SOURCE MATERIAL —
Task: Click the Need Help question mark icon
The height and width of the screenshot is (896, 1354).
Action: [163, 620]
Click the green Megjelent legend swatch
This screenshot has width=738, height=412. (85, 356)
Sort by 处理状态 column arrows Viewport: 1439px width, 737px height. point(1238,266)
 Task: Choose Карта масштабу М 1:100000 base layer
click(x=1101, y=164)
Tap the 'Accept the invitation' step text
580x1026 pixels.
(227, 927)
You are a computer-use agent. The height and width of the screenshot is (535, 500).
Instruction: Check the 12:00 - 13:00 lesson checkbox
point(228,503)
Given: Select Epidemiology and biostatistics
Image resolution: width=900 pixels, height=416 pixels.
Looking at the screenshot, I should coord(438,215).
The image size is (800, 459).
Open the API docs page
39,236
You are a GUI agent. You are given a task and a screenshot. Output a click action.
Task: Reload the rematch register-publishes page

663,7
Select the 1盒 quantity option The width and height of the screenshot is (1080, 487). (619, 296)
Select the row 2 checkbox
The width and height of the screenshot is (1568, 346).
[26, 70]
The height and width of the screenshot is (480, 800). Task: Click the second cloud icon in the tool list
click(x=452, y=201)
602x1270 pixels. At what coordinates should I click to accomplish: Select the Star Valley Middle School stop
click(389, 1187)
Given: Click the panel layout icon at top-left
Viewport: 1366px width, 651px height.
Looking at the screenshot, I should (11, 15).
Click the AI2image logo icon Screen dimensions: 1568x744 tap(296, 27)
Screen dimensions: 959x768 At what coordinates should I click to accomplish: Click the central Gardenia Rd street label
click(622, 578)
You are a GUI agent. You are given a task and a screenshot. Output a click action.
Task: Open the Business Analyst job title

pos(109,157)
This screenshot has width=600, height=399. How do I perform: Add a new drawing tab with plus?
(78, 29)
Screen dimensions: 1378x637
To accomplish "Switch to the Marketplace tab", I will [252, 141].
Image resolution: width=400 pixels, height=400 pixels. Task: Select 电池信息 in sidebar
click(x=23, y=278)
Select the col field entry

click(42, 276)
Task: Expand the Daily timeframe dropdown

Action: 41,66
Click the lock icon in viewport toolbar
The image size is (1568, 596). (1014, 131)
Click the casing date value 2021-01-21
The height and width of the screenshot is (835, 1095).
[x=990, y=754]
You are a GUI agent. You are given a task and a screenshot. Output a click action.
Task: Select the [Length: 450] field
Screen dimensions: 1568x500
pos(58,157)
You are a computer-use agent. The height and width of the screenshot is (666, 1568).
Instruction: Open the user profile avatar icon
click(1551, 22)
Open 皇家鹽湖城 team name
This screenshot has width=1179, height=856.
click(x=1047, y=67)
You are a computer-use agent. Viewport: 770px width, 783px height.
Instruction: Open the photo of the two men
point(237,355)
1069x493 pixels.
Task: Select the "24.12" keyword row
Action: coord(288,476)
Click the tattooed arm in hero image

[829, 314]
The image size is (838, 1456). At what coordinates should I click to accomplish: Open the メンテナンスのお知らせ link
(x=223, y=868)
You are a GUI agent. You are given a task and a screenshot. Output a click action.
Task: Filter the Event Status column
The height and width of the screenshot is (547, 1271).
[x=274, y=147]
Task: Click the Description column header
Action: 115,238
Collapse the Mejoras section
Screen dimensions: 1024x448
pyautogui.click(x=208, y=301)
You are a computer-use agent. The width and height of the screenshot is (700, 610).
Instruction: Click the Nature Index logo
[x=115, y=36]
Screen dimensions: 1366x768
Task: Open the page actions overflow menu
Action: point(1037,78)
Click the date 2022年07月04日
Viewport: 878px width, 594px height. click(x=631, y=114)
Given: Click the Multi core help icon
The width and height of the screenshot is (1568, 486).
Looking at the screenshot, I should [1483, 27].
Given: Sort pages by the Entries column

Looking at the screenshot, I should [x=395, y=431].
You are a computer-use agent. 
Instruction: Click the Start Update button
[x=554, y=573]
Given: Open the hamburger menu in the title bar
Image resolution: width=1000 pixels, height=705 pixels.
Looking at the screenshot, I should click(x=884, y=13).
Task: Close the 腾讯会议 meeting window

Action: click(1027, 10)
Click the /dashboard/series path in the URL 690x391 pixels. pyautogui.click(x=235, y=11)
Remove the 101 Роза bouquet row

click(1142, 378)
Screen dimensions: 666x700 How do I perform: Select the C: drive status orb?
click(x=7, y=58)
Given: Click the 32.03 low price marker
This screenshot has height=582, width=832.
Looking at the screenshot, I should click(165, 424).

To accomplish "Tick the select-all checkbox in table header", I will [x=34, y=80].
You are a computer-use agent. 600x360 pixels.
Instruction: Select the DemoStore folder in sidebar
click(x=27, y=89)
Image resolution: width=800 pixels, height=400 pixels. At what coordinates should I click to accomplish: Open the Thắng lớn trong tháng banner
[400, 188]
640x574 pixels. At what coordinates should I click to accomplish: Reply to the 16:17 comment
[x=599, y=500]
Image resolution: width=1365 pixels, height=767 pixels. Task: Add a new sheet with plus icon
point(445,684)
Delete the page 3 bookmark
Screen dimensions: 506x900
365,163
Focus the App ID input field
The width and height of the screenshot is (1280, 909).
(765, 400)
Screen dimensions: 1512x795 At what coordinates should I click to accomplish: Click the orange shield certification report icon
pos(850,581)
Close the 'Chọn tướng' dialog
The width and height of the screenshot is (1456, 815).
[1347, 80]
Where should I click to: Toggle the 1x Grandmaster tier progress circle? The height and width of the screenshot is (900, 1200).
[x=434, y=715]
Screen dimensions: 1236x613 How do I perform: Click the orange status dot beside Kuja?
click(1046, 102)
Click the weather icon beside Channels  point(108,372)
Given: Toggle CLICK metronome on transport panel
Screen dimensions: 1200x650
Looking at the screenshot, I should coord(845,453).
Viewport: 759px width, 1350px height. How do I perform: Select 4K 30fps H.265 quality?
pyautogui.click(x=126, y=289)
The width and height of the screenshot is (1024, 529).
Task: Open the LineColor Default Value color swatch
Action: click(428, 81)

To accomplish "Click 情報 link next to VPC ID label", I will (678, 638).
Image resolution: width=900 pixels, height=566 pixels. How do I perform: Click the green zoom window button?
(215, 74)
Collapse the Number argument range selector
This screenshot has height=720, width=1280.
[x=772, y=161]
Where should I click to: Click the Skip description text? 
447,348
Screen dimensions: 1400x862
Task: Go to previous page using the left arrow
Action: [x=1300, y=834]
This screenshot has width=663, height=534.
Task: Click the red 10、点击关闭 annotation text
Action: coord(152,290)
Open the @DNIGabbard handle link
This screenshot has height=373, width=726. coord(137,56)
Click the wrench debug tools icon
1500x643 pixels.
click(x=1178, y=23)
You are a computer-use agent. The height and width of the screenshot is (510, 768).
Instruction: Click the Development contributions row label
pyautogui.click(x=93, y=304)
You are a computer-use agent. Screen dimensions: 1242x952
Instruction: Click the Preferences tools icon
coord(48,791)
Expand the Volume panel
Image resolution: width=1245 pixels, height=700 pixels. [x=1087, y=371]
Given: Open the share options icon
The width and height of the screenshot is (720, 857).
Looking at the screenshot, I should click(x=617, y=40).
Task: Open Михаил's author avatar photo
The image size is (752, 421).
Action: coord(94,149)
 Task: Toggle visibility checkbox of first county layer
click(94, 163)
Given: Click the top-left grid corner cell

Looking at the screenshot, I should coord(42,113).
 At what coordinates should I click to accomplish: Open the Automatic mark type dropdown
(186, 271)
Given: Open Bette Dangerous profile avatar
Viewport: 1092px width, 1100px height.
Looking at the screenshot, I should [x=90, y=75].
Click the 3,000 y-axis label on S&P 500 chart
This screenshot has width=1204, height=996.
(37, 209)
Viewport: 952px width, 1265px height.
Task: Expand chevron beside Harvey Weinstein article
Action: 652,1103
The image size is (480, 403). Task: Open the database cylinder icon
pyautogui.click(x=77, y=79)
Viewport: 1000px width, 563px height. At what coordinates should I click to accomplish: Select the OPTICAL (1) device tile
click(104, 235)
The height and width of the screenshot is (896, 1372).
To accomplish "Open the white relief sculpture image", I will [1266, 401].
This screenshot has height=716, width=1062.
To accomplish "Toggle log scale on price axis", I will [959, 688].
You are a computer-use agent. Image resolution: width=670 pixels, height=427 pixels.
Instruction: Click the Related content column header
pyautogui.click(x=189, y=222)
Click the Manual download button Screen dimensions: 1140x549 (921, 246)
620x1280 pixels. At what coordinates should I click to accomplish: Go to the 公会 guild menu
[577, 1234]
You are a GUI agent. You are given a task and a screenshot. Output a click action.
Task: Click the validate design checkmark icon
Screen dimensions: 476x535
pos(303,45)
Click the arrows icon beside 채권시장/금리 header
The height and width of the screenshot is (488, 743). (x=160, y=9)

PROBLEM DETAILS —
Exactly repeat the lines running from the top of the listing to the line bearing "Select the row 2 checkbox", both of those lines included, and only them.

RESULT OF THIS TASK —
Task: Click the Need Help question mark icon
The height and width of the screenshot is (896, 1354).
Action: [163, 620]
Click the green Megjelent legend swatch
This screenshot has width=738, height=412. (85, 356)
Sort by 处理状态 column arrows Viewport: 1439px width, 737px height. point(1238,266)
 Task: Choose Карта масштабу М 1:100000 base layer
click(x=1101, y=164)
Tap the 'Accept the invitation' step text
580x1026 pixels.
(227, 927)
You are a computer-use agent. The height and width of the screenshot is (535, 500).
Instruction: Check the 12:00 - 13:00 lesson checkbox
point(228,503)
Given: Select Epidemiology and biostatistics
Image resolution: width=900 pixels, height=416 pixels.
Looking at the screenshot, I should coord(438,215).
The image size is (800, 459).
Open the API docs page
39,236
You are a GUI agent. You are given a task and a screenshot. Output a click action.
Task: Reload the rematch register-publishes page

663,7
Select the 1盒 quantity option The width and height of the screenshot is (1080, 487). (619, 296)
Select the row 2 checkbox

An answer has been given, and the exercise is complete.